# [Material for the task]

────────────────────────────────────────

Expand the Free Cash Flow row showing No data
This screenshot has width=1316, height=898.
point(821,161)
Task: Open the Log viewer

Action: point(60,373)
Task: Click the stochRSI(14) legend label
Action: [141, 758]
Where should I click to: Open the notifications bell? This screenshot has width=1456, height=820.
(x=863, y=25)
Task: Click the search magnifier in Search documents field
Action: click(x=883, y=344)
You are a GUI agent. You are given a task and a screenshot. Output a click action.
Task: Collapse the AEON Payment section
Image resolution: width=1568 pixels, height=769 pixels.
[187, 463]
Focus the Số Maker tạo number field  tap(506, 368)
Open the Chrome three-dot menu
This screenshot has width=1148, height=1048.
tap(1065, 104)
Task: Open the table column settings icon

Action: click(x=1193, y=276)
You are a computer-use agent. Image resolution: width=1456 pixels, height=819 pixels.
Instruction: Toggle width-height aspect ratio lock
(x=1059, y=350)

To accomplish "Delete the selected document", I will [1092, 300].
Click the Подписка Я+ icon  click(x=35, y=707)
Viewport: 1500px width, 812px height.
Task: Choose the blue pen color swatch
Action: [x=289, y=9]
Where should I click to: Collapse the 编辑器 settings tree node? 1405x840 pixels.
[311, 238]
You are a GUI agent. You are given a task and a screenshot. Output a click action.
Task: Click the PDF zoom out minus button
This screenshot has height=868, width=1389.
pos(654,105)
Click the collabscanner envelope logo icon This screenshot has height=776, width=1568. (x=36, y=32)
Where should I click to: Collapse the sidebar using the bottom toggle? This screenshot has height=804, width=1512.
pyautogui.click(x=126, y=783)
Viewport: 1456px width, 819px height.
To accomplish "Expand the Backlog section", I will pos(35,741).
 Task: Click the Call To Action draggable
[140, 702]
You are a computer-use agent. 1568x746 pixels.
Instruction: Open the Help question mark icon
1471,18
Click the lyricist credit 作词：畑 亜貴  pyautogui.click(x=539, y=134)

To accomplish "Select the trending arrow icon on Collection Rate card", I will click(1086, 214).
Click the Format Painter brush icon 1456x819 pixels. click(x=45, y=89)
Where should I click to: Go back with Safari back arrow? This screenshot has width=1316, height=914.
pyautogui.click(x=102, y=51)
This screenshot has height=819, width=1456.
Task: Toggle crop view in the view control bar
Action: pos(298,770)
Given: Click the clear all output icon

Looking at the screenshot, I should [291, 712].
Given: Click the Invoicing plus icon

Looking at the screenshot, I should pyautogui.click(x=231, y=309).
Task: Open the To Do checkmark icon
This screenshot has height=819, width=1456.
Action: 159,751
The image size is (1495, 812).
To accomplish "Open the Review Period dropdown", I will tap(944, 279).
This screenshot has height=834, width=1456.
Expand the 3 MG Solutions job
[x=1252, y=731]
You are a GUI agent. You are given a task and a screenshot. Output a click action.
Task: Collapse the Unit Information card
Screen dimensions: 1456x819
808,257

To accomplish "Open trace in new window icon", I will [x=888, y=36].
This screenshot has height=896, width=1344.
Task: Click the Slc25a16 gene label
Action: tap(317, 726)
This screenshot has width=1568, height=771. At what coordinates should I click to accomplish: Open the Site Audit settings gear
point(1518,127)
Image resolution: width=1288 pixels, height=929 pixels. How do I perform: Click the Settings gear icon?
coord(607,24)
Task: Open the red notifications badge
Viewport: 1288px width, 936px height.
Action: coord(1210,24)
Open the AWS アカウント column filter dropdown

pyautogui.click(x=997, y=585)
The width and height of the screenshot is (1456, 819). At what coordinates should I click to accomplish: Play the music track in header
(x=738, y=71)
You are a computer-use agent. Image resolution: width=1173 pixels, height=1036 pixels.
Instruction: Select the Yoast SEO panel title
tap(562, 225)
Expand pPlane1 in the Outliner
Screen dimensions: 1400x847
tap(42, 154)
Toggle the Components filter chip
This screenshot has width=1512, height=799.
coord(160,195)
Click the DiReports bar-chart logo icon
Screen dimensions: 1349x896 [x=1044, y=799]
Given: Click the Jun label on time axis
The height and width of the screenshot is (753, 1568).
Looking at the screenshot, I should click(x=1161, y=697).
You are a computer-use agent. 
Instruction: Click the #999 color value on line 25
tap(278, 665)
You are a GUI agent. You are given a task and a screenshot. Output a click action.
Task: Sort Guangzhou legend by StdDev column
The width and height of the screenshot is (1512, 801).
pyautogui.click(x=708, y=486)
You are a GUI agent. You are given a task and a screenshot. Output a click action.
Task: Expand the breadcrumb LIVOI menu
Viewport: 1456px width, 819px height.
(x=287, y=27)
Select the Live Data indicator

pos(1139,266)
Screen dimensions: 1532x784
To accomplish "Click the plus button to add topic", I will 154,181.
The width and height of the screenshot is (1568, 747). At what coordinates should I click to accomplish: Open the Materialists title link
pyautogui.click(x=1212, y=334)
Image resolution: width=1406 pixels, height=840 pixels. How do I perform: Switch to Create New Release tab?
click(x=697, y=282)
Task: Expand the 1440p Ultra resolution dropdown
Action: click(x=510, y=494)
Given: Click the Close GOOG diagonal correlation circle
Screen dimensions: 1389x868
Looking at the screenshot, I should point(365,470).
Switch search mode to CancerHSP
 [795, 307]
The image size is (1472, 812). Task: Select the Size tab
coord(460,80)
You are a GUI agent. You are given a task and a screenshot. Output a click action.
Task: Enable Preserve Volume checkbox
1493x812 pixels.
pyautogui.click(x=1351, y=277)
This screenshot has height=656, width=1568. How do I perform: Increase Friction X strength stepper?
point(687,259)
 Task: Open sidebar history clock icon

────────────────────────────────────────

# [What the task requires]
Without omitting anything, reproduce the whole of the data.

# [Solution]
Expand the Free Cash Flow row showing No data
This screenshot has width=1316, height=898.
point(821,161)
Task: Open the Log viewer

Action: point(60,373)
Task: Click the stochRSI(14) legend label
Action: [141, 758]
Where should I click to: Open the notifications bell? This screenshot has width=1456, height=820.
(x=863, y=25)
Task: Click the search magnifier in Search documents field
Action: click(x=883, y=344)
You are a GUI agent. You are given a task and a screenshot. Output a click action.
Task: Collapse the AEON Payment section
Image resolution: width=1568 pixels, height=769 pixels.
[187, 463]
Focus the Số Maker tạo number field  tap(506, 368)
Open the Chrome three-dot menu
This screenshot has width=1148, height=1048.
tap(1065, 104)
Task: Open the table column settings icon

Action: click(x=1193, y=276)
You are a computer-use agent. Image resolution: width=1456 pixels, height=819 pixels.
Instruction: Toggle width-height aspect ratio lock
(x=1059, y=350)

To accomplish "Delete the selected document", I will [1092, 300].
Click the Подписка Я+ icon  click(x=35, y=707)
Viewport: 1500px width, 812px height.
Task: Choose the blue pen color swatch
Action: [x=289, y=9]
Where should I click to: Collapse the 编辑器 settings tree node? 1405x840 pixels.
[311, 238]
You are a GUI agent. You are given a task and a screenshot. Output a click action.
Task: Click the PDF zoom out minus button
This screenshot has height=868, width=1389.
pos(654,105)
Click the collabscanner envelope logo icon This screenshot has height=776, width=1568. (x=36, y=32)
Where should I click to: Collapse the sidebar using the bottom toggle? This screenshot has height=804, width=1512.
pyautogui.click(x=126, y=783)
Viewport: 1456px width, 819px height.
To accomplish "Expand the Backlog section", I will pos(35,741).
 Task: Click the Call To Action draggable
[140, 702]
You are a computer-use agent. 1568x746 pixels.
Instruction: Open the Help question mark icon
1471,18
Click the lyricist credit 作词：畑 亜貴  pyautogui.click(x=539, y=134)

To accomplish "Select the trending arrow icon on Collection Rate card", I will click(1086, 214).
Click the Format Painter brush icon 1456x819 pixels. click(x=45, y=89)
Where should I click to: Go back with Safari back arrow? This screenshot has width=1316, height=914.
pyautogui.click(x=102, y=51)
This screenshot has height=819, width=1456.
Task: Toggle crop view in the view control bar
Action: pos(298,770)
Given: Click the clear all output icon

Looking at the screenshot, I should [291, 712].
Given: Click the Invoicing plus icon

Looking at the screenshot, I should pyautogui.click(x=231, y=309).
Task: Open the To Do checkmark icon
This screenshot has height=819, width=1456.
Action: 159,751
The image size is (1495, 812).
To accomplish "Open the Review Period dropdown", I will tap(944, 279).
This screenshot has height=834, width=1456.
Expand the 3 MG Solutions job
[x=1252, y=731]
You are a GUI agent. You are given a task and a screenshot. Output a click action.
Task: Collapse the Unit Information card
Screen dimensions: 1456x819
808,257

To accomplish "Open trace in new window icon", I will [x=888, y=36].
This screenshot has height=896, width=1344.
Task: Click the Slc25a16 gene label
Action: tap(317, 726)
This screenshot has width=1568, height=771. At what coordinates should I click to accomplish: Open the Site Audit settings gear
point(1518,127)
Image resolution: width=1288 pixels, height=929 pixels. How do I perform: Click the Settings gear icon?
coord(607,24)
Task: Open the red notifications badge
Viewport: 1288px width, 936px height.
Action: coord(1210,24)
Open the AWS アカウント column filter dropdown

pyautogui.click(x=997, y=585)
The width and height of the screenshot is (1456, 819). At what coordinates should I click to accomplish: Play the music track in header
(x=738, y=71)
You are a computer-use agent. Image resolution: width=1173 pixels, height=1036 pixels.
Instruction: Select the Yoast SEO panel title
tap(562, 225)
Expand pPlane1 in the Outliner
Screen dimensions: 1400x847
tap(42, 154)
Toggle the Components filter chip
This screenshot has width=1512, height=799.
coord(160,195)
Click the DiReports bar-chart logo icon
Screen dimensions: 1349x896 [x=1044, y=799]
Given: Click the Jun label on time axis
The height and width of the screenshot is (753, 1568).
Looking at the screenshot, I should click(x=1161, y=697).
You are a computer-use agent. 
Instruction: Click the #999 color value on line 25
tap(278, 665)
You are a GUI agent. You are given a task and a screenshot. Output a click action.
Task: Sort Guangzhou legend by StdDev column
The width and height of the screenshot is (1512, 801).
pyautogui.click(x=708, y=486)
You are a GUI agent. You are given a task and a screenshot. Output a click action.
Task: Expand the breadcrumb LIVOI menu
Viewport: 1456px width, 819px height.
(x=287, y=27)
Select the Live Data indicator

pos(1139,266)
Screen dimensions: 1532x784
To accomplish "Click the plus button to add topic", I will 154,181.
The width and height of the screenshot is (1568, 747). At what coordinates should I click to accomplish: Open the Materialists title link
pyautogui.click(x=1212, y=334)
Image resolution: width=1406 pixels, height=840 pixels. How do I perform: Switch to Create New Release tab?
click(x=697, y=282)
Task: Expand the 1440p Ultra resolution dropdown
Action: click(x=510, y=494)
Given: Click the Close GOOG diagonal correlation circle
Screen dimensions: 1389x868
Looking at the screenshot, I should point(365,470).
Switch search mode to CancerHSP
 [795, 307]
The image size is (1472, 812). Task: Select the Size tab
coord(460,80)
You are a GUI agent. You are given a task and a screenshot. Output a click action.
Task: Enable Preserve Volume checkbox
1493x812 pixels.
pyautogui.click(x=1351, y=277)
This screenshot has height=656, width=1568. How do I perform: Increase Friction X strength stepper?
point(687,259)
 Task: Open sidebar history clock icon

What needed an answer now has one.